Anjo follows up a post on conversation graphing with an updated visualization. In addition, relating to the upcoming workshop and the data set we are releasing, he asks:
Apart from stating that the data set consists of 10M posts little more is said about what potential participants are supposed to do with it. Throwing away 99,99% of the posts would be a good starting point, I think.
We released the data set for a number of reasons. Not least is that a number of researchers have asked for exactly what we are providing: a large, comprehensive collection of blog posts. The second reason, which I think Anjo might be looking for, is that we'd like to see what happens when the full spectrum of interesting research on blog data is pointed a single data set. So the answer to the question: what potential participants are supposed to do with it? is: do exactly what you are doing now - just do it with this data set!
In other words, we'd really like to see what Anjo and colleagues' conversation graphs look like when run over a large volume of data:
- will there be types of conversation?
- what is the scale of conversations?
- do they span long or short time periods?
- how many participants?
- are they mainly trees, full graphs - what is their structure like?
So Anjo, and anyone else working in the blogspace - I'd like to encourage yout to request a copy of the data and do your thing.



Hi Matthew,
I will at least obtain the data set. An issue is that it only covers three weeks which is a little short for conversation analysis and community identification.
Posted by: Anjo Anjewierden | December 03, 2005 at 11:58 AM

Dataset entries:
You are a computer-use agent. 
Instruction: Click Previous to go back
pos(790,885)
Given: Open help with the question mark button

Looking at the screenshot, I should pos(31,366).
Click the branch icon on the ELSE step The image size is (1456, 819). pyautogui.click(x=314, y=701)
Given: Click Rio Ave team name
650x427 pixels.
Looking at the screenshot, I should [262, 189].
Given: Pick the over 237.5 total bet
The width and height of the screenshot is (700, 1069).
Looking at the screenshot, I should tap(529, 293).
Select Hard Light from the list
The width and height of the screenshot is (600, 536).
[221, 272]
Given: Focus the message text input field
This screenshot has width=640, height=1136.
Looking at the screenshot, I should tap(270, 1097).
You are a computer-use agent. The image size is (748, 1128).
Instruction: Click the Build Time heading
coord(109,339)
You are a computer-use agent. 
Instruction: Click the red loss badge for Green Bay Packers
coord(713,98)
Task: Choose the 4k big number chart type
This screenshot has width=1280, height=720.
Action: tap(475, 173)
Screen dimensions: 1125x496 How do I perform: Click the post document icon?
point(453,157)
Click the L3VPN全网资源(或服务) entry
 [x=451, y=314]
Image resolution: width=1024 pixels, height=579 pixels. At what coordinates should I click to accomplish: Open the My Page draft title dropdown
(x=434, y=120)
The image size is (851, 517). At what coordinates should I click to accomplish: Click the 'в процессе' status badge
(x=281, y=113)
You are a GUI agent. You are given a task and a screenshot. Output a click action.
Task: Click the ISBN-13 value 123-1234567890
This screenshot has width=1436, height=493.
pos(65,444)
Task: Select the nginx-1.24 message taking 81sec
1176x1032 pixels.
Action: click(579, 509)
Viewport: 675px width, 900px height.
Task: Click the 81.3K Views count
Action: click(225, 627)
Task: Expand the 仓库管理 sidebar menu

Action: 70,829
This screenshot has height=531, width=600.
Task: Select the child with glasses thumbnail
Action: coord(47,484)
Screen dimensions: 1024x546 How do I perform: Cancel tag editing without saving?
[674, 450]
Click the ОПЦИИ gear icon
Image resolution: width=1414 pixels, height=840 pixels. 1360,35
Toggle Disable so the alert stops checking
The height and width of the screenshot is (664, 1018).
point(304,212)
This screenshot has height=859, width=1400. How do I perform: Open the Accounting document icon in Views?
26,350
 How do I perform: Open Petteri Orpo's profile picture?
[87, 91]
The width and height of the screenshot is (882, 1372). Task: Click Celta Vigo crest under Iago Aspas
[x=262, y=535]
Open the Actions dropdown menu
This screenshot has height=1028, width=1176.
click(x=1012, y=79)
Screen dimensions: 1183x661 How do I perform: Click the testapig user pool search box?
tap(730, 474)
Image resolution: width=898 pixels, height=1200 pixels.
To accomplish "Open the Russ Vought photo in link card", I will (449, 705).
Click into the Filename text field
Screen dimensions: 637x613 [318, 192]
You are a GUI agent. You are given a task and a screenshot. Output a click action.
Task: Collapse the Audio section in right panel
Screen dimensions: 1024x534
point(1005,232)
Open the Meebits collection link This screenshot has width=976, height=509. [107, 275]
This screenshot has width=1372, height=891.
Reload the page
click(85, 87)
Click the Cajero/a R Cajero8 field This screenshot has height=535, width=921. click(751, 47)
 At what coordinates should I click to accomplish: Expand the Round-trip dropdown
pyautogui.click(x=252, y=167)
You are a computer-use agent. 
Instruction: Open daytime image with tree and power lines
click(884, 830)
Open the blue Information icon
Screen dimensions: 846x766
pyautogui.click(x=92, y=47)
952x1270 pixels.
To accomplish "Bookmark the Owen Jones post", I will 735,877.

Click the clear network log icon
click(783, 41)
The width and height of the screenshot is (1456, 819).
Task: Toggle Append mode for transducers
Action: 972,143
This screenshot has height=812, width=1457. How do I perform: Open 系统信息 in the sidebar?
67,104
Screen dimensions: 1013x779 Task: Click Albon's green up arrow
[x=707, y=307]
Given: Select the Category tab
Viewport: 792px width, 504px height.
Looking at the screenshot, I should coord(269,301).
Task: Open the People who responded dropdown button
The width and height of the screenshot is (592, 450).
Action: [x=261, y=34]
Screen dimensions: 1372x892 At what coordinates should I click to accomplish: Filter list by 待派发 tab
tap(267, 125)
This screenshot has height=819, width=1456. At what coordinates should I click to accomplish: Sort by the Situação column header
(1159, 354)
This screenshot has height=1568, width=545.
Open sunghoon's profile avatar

Tasks to complete:
1) Can you retype the part of the blog post from "- what is the scale" to "and community identification." word for word?
2) Based on the blog post, what are the answers to these questions?
(a) How many posts does the data set consist of?
(b) In his reply, what period does Anjo say the data set covers?
(c) On what date was Anjo's reply posted?
3) Do these statements agree with the blog post? Answer yes or no for each, quoting the words that decide it.
(a) Researchers had asked for a large, comprehensive collection of blog posts.
(b) Anjo says he will not obtain the data set.
(c) Anjo suggests keeping every post in the data set.

Answers per task:
1)
- what is the scale of conversations?
- do they span long or short time periods?
- how many participants?
- are they mainly trees, full graphs - what is their structure like?
So Anjo, and anyone else working in the blogspace - I'd like to encourage yout to request a copy of the data and do your thing.



Hi Matthew,
I will at least obtain the data set. An issue is that it only covers three weeks which is a little short for conversation analysis and community identification.

2)
(a) 10M posts
(b) Three weeks
(c) December 03, 2005

3)
(a) Yes: "a number of researchers have asked for exactly what we are providing: a large, comprehensive collection of blog posts"
(b) No: "I will at least obtain the data set."
(c) No: "Throwing away 99,99% of the posts would be a good starting point, I think."